You might be able to specify the exact path for the users object, but otherwise I don't see a built in way to specify a certain user. They would need to be in a specific OU. Granted, you could always modify the Powershell script to your needs.

[gselvakumar]

how to use it for a particular user?

[gselvakumar]

Hi
I added below the script in Windows server in the folder C:Program Files\NSClient++\scripts
and added the below mentioned command to nsclient.ini

Code: Select all

[/settings/external scripts/wrapped scripts]
check_ad_account=lotp_check_ad_accounts.ps1 $ARG1$ $ARG2$ $ARG3$ $ARG4$ $ARG5$ 

After that I tried executing below mentioned command from my Nagios console.I am getting an error as mentioned in the attachment.

Code: Select all

./check_nrpe -H WUSRCDNAG00 -n -c check_ad_account -a AccountInactive "dc=pmside,dc=net" subtree 5 10

Please let me know is that anything that I missing?
Please help me with this.

[bwallace]

Regarding "CHECK_NRPE: Received 0 Bytes From Daemon.

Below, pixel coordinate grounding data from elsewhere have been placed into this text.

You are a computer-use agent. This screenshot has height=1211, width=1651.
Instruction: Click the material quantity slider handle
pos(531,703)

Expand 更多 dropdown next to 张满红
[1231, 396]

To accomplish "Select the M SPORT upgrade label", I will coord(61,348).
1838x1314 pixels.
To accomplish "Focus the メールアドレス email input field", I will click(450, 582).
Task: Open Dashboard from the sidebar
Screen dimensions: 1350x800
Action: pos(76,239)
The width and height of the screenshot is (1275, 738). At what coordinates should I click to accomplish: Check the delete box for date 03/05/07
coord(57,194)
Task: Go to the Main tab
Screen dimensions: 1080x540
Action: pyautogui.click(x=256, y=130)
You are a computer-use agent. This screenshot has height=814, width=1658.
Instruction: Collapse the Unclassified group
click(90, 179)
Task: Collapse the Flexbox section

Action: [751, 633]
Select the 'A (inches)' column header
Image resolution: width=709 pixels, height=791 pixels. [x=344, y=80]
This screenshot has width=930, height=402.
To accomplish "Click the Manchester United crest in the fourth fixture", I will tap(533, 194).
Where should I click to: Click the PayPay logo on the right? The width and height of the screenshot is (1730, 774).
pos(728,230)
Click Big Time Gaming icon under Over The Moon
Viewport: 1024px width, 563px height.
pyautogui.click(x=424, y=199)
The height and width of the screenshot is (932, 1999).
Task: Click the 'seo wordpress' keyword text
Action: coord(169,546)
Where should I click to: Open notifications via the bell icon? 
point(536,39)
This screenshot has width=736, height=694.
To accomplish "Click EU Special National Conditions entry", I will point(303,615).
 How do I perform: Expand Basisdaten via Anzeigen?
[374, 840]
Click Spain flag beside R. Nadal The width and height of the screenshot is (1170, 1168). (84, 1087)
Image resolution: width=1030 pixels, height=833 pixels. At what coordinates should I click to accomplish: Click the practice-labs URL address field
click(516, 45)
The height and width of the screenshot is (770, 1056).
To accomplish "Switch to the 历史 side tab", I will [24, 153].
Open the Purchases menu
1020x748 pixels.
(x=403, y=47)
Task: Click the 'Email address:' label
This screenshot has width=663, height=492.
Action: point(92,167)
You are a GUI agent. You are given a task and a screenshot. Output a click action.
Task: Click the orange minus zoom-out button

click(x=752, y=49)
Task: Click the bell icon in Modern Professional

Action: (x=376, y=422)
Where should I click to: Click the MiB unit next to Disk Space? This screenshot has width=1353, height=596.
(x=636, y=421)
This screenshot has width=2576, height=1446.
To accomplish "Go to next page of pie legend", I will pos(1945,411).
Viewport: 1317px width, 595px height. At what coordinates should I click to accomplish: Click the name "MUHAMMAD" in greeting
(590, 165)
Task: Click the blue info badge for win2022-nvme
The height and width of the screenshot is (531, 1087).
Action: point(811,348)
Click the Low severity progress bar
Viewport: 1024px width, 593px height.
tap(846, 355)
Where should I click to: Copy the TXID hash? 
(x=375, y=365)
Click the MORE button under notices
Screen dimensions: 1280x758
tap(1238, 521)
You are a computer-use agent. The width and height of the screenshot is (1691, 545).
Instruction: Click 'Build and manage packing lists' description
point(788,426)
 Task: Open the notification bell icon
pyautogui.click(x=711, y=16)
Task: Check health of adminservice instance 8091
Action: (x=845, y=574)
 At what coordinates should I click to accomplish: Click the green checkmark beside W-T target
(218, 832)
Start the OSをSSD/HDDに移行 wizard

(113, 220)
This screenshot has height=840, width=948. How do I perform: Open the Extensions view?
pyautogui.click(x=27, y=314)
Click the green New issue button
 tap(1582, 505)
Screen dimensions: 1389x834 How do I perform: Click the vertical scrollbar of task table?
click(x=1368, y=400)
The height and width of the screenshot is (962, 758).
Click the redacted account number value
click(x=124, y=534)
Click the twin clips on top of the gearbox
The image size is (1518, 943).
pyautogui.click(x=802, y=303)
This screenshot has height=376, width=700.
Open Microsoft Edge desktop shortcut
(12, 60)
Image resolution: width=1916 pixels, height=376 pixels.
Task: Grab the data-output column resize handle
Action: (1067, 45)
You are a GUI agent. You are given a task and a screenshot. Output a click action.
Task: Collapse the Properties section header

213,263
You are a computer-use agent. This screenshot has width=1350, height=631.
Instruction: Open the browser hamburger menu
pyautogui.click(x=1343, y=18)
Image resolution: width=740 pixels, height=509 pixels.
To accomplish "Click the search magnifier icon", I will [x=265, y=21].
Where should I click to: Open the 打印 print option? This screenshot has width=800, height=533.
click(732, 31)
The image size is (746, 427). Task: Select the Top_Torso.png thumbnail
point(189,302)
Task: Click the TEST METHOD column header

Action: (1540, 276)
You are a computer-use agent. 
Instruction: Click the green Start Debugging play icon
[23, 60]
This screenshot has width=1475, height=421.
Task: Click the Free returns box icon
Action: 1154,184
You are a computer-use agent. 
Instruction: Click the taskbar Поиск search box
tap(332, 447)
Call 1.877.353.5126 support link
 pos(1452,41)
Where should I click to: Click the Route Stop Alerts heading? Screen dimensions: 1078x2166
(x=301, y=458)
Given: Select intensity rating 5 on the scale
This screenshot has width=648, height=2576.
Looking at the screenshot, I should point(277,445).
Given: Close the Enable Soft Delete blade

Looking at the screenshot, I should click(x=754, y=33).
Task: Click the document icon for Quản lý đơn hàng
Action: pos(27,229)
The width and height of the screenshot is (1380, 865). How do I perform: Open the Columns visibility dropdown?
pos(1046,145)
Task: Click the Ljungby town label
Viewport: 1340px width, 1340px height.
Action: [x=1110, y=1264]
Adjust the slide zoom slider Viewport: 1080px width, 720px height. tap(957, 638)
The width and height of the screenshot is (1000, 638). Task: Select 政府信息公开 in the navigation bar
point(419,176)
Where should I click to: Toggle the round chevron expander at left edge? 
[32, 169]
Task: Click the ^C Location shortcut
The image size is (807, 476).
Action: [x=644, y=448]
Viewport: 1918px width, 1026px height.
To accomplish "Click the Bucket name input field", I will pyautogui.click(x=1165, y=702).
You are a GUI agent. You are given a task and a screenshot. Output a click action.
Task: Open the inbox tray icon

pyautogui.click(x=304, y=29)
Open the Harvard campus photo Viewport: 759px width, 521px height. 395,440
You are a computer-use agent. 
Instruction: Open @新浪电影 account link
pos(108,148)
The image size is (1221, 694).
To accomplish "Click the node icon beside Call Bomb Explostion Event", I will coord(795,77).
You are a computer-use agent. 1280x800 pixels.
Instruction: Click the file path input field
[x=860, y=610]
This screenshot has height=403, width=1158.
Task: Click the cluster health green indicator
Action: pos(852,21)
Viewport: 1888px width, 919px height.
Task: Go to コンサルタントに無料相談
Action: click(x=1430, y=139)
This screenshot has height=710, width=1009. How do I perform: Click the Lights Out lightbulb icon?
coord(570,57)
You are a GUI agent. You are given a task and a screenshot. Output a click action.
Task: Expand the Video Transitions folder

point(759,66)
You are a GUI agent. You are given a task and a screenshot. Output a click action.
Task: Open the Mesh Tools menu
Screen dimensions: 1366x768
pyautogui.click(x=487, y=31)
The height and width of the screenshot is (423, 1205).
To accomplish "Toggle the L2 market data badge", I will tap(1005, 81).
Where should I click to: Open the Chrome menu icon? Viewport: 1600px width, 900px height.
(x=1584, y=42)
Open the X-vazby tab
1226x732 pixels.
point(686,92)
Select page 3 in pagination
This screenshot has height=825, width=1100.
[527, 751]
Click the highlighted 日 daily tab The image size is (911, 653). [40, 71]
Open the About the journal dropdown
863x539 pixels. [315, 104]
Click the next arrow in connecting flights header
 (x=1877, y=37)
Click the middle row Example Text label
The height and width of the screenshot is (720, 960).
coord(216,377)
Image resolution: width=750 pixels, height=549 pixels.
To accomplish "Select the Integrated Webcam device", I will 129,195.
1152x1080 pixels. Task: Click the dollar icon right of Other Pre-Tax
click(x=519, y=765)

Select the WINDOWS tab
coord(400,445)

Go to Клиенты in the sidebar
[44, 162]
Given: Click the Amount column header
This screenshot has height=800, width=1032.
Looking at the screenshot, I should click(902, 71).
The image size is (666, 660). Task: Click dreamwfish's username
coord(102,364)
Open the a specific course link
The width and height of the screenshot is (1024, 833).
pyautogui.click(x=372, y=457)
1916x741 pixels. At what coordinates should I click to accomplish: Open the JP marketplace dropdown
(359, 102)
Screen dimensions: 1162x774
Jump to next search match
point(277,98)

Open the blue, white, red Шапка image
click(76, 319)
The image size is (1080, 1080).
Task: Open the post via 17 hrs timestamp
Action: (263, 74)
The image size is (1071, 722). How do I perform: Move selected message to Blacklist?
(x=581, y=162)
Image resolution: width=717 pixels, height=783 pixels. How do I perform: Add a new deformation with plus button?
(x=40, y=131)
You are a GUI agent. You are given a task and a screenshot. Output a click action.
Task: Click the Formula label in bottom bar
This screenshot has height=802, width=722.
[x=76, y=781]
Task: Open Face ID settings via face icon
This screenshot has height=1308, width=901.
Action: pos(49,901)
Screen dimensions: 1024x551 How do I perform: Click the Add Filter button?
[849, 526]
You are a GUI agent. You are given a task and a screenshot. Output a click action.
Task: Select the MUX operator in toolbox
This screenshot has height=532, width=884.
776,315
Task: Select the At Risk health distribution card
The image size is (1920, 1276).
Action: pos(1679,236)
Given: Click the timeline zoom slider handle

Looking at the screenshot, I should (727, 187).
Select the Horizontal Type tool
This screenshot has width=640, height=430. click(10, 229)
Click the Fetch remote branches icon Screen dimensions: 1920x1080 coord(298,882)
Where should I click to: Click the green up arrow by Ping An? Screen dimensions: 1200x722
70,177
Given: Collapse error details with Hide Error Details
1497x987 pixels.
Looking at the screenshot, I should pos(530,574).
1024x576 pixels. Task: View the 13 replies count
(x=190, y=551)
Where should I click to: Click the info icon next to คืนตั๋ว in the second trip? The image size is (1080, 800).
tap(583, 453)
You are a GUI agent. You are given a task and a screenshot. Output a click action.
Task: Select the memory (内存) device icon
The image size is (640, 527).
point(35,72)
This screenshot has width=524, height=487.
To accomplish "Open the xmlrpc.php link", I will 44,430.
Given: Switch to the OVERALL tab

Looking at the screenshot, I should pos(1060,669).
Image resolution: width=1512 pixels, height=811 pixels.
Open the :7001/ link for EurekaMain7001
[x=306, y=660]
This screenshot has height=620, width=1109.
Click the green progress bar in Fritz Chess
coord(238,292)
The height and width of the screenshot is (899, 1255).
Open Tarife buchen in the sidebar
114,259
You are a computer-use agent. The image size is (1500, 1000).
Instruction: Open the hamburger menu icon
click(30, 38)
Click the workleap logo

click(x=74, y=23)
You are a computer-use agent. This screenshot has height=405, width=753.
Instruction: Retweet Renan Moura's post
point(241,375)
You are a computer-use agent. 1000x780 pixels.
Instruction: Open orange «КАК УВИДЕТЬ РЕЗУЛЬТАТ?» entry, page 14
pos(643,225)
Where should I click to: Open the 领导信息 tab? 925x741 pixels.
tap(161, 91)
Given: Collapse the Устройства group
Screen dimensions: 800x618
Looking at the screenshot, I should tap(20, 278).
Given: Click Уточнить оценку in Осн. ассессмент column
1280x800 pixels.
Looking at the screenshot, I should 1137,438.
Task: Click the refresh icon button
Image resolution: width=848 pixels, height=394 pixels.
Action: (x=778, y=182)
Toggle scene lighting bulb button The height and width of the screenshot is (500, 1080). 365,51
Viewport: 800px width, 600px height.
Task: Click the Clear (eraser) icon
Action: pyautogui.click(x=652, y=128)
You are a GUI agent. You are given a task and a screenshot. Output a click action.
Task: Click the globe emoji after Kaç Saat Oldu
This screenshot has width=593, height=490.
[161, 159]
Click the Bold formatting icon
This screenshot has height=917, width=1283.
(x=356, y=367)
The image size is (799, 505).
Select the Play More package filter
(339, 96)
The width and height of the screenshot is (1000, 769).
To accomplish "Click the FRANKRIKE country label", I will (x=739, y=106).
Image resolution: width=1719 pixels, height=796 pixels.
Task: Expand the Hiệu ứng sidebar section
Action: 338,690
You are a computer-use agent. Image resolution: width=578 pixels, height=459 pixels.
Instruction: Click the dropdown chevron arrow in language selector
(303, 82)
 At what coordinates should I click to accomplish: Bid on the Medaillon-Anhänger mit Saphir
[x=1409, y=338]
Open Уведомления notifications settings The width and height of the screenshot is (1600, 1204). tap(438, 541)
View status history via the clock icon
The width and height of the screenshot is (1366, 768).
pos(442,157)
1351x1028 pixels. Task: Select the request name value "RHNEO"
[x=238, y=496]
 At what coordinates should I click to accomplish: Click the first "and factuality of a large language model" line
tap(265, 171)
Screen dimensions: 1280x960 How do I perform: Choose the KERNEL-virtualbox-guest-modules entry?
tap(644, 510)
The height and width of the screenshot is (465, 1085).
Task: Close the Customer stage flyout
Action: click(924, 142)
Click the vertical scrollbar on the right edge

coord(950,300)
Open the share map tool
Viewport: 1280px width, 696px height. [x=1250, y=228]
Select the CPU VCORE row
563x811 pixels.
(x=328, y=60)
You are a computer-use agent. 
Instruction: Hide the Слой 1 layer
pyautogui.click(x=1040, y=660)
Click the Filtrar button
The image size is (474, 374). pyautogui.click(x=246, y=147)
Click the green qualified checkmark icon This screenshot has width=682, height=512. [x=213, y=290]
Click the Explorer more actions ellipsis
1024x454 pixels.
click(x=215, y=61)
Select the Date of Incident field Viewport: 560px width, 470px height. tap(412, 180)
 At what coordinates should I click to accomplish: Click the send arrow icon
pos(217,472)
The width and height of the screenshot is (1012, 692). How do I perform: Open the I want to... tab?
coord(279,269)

Check The Remote Server Logs For Error
Messages" -- See section V of this doc:
https://assets.nagios.com/downloads/nag ... utions.pdf

If NRPE is running on the client server then the likely problem is the check command does not align with what is specified in the script. Post both items here if the steps in the doc do not enable you to resolve, thanks.

[gselvakumar]

Is there any other scripts/ways to status for user state apart from one mentioned below
1) https://exchange.nagios.org/directory/P ... ts/details
2)https://exchange.nagios.org/directory/P ... ck/details

Is there any other method/script that we can use to monitor status for a particular user on a register level rather than on a domain level.

[rkennedy]

Is there any other scripts/ways to status for user state apart from one mentioned below
1) https://exchange.nagios.org/directory/P ... ts/details
2)https://exchange.nagios.org/directory/P ... ck/details

Is there any other method/script that we can use to monitor status for a particular user on a register level rather than on a domain level.

What do you mean by a 'register' level?

For other plugins, search through our Exchange @ https://exchange.nagios.org

[gselvakumar]

Register level means on local server machines.I need monitor on local windows server machines rather than on the domain controller.Is there any plugin that we can use.

[rkennedy]

I don't think so, since user information is generally stored at a domain level. What information are you looking to get exactly? If an account is locked out?